4. Students should understand the Biot-Savart Law, so they can:
A. Deduce the magnitude and direction of the contribution to the magnetic field made by a short straight segment of current-carrying wire.
B. Derive and apply the expression for the magnitude of B on the axis of a circular loop of current.
5. Students should understand the statement and application of Ampere’s Law in integral form, so they can:
A. State the law precisely.
B. Use Ampere’s law, plus symmetry arguments and the right-hand rule, to relate magnetic field strength to current for planar or cylindrical symmetries.
C. Students should be able to apply the superposition principle so they can determine the magnetic field produced by combinations of the configurations listed above.
6. Students should understand the concept of magnetic flux, so they can:
A. Calculate the flux of a uniform magnetic field through a loop of arbitrary orientation.
B. Use integration to calculate the flux of a non-uniform magnetic field, whose magnitude is a function of one coordinate, through a rectangular loop perpendicular to the field.
7. Students should understand Faraday’s law and Lenz’s law, so they can:
A. Recognize situations in which changing flux through a loop will cause an induced emf or current in the loop.

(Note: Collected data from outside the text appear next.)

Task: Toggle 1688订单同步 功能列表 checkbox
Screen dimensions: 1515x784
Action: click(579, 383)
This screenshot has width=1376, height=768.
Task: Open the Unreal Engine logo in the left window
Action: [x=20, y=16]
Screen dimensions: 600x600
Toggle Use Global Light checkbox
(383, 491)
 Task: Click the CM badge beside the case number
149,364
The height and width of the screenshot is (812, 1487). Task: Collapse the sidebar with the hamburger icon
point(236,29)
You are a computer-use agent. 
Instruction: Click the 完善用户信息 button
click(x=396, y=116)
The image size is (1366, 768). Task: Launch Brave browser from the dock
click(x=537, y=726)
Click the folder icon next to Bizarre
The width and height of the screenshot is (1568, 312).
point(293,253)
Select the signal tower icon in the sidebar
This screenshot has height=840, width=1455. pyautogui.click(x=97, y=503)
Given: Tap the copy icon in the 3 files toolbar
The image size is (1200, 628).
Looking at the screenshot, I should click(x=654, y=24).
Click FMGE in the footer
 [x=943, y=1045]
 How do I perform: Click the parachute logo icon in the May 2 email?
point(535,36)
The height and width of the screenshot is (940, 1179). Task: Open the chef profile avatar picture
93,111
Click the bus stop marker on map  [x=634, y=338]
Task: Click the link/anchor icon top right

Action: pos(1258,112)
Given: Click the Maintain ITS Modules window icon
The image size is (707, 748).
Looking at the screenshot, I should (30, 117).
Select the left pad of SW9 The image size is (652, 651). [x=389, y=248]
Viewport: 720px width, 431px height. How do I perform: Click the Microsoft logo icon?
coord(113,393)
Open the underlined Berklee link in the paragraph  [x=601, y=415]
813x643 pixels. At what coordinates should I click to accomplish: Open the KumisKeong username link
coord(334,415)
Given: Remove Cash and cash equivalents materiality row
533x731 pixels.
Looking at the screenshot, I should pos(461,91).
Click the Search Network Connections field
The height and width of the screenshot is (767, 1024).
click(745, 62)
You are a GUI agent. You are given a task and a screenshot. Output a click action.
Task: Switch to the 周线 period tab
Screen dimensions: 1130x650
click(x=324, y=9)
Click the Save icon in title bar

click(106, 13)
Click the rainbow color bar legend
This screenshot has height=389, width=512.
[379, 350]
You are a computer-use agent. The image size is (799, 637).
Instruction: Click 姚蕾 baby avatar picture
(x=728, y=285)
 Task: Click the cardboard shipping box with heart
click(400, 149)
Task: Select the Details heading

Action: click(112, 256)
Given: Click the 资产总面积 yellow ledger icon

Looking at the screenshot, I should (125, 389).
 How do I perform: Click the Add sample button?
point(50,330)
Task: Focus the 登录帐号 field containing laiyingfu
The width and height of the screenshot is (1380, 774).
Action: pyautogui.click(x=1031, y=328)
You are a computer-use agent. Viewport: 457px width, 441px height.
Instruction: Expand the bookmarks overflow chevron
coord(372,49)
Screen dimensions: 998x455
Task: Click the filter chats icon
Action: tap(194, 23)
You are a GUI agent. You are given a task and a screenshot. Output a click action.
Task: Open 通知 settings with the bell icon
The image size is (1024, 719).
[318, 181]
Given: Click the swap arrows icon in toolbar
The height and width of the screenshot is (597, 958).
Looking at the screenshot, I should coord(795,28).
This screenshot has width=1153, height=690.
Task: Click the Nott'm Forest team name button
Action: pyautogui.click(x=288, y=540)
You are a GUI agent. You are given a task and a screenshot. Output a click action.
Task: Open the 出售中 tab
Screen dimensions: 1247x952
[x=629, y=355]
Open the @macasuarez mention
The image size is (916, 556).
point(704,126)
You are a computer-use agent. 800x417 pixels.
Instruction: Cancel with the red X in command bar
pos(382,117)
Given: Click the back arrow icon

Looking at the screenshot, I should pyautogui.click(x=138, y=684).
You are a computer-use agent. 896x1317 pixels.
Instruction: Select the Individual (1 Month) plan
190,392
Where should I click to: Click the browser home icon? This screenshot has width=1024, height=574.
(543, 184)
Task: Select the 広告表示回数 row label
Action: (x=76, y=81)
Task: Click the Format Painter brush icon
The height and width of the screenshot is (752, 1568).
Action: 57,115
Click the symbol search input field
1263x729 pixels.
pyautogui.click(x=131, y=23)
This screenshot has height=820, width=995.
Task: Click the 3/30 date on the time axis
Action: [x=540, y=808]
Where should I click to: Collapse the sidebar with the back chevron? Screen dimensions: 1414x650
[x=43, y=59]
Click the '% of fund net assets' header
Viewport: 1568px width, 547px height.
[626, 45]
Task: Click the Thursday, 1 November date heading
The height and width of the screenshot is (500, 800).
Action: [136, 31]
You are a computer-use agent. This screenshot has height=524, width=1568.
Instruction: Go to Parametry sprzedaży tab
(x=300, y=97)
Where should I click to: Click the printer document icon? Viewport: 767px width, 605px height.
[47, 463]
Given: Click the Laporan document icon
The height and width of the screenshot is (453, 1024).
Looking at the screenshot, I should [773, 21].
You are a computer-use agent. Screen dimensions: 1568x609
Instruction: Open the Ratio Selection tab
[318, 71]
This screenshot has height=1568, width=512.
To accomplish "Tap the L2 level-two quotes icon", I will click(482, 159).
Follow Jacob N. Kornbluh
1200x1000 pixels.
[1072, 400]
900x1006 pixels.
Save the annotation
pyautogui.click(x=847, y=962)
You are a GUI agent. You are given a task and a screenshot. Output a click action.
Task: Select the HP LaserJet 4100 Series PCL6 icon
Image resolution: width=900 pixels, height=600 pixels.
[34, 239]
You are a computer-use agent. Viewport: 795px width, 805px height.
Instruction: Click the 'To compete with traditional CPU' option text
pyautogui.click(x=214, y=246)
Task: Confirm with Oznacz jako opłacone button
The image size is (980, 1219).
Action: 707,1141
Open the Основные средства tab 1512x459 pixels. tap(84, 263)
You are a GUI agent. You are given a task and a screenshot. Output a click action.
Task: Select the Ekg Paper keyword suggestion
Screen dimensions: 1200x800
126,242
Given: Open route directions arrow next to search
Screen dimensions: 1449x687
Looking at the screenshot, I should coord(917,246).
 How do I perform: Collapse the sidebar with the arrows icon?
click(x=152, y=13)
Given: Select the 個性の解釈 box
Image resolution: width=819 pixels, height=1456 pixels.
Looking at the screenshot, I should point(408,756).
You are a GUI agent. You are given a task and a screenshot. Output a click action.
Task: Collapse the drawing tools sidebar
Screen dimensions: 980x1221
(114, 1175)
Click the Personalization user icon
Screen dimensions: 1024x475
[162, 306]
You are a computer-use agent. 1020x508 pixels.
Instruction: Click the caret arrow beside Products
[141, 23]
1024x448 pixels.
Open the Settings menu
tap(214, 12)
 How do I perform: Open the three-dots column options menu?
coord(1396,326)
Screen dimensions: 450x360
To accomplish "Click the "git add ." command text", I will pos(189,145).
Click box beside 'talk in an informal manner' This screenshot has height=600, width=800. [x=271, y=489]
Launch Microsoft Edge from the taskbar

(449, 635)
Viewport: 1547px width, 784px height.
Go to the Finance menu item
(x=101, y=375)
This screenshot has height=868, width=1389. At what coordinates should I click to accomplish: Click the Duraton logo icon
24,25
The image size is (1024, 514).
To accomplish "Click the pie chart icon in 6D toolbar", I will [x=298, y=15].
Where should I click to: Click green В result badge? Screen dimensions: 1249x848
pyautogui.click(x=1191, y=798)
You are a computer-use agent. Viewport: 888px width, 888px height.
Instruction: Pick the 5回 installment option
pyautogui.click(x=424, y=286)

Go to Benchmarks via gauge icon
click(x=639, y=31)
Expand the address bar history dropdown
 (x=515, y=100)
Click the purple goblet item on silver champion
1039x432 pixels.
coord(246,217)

B. Calculate the magnitude and direction of the induced emf and current in a loop of wire or a conducting bar when the magnitude of a related quantity such as magnetic field or area of the loop is changing at a constant rate or when the magnitude of a related quantity such as magnetic field or area of the loop is a specified non-linear function of time.
8. Students should be able to analyze the forces that act on induced currents so they can determine the mechanical consequences of those forces.